When using these substitutes, it’s important to adjust the quantities to match the strength of the herbs. Fresh herbs should be added towards the end of cooking to keep their flavors fresh and lively. Dried herbs are more potent, so use less and add them earlier in the cooking process. Mixing different herbs can also be a good strategy to balance flavors and achieve a complex taste that’s similar to what parsley would have provided.

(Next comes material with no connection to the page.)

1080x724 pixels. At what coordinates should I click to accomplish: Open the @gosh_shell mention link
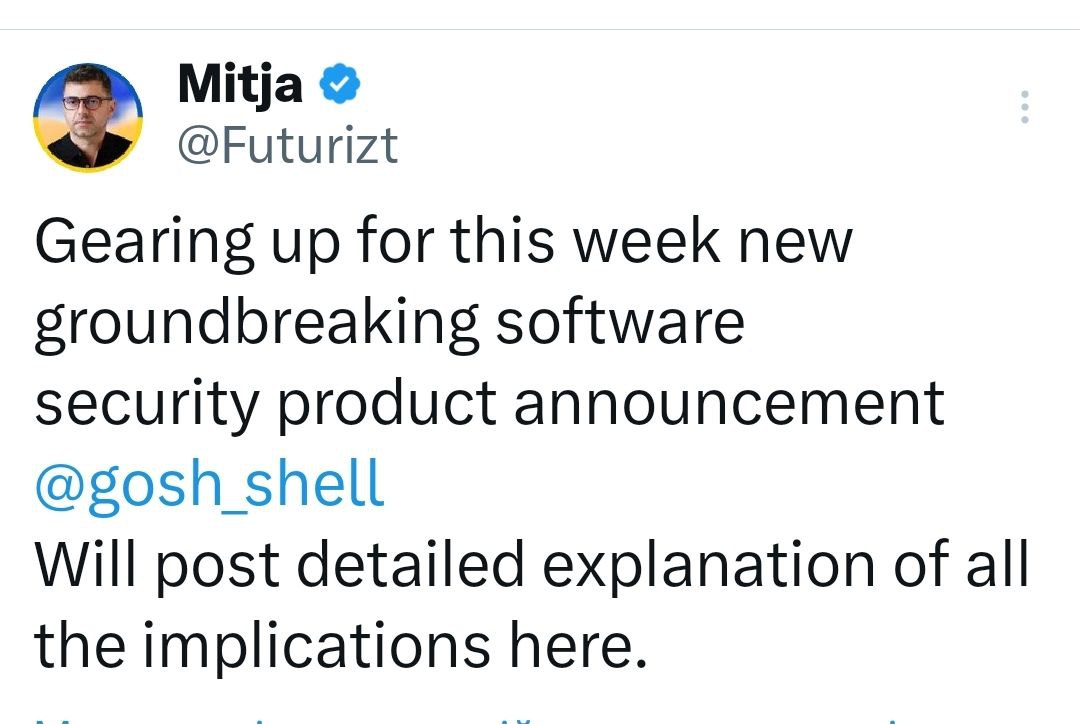point(210,485)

Remember to start with smaller amounts and taste as you go, adjusting according to your preferences.

Overall, substituting herbs can be an easy way to experiment with new flavors and adapt recipes to what you have on hand. It’s a practical solution when you’re missing an ingredient and can also be an opportunity to discover new favorite combinations. By understanding how different herbs affect the flavor of your gravy, you can make informed choices and enhance your cooking. Whether you use a single herb or a mix, these substitutions can help you create a delicious and satisfying gravy every time.

Margaret Kerr

Hi, I’m Margaret! As a pastry chef with over 15 years of experience, I’ve spent countless hours perfecting the art of baking. From flaky croissants to delicate macarons, I love diving into the intricacies of dough. Here at VoyoEats.com, I’m excited to share my tips and tricks with you, helping you troubleshoot any pastry problems you might encounter.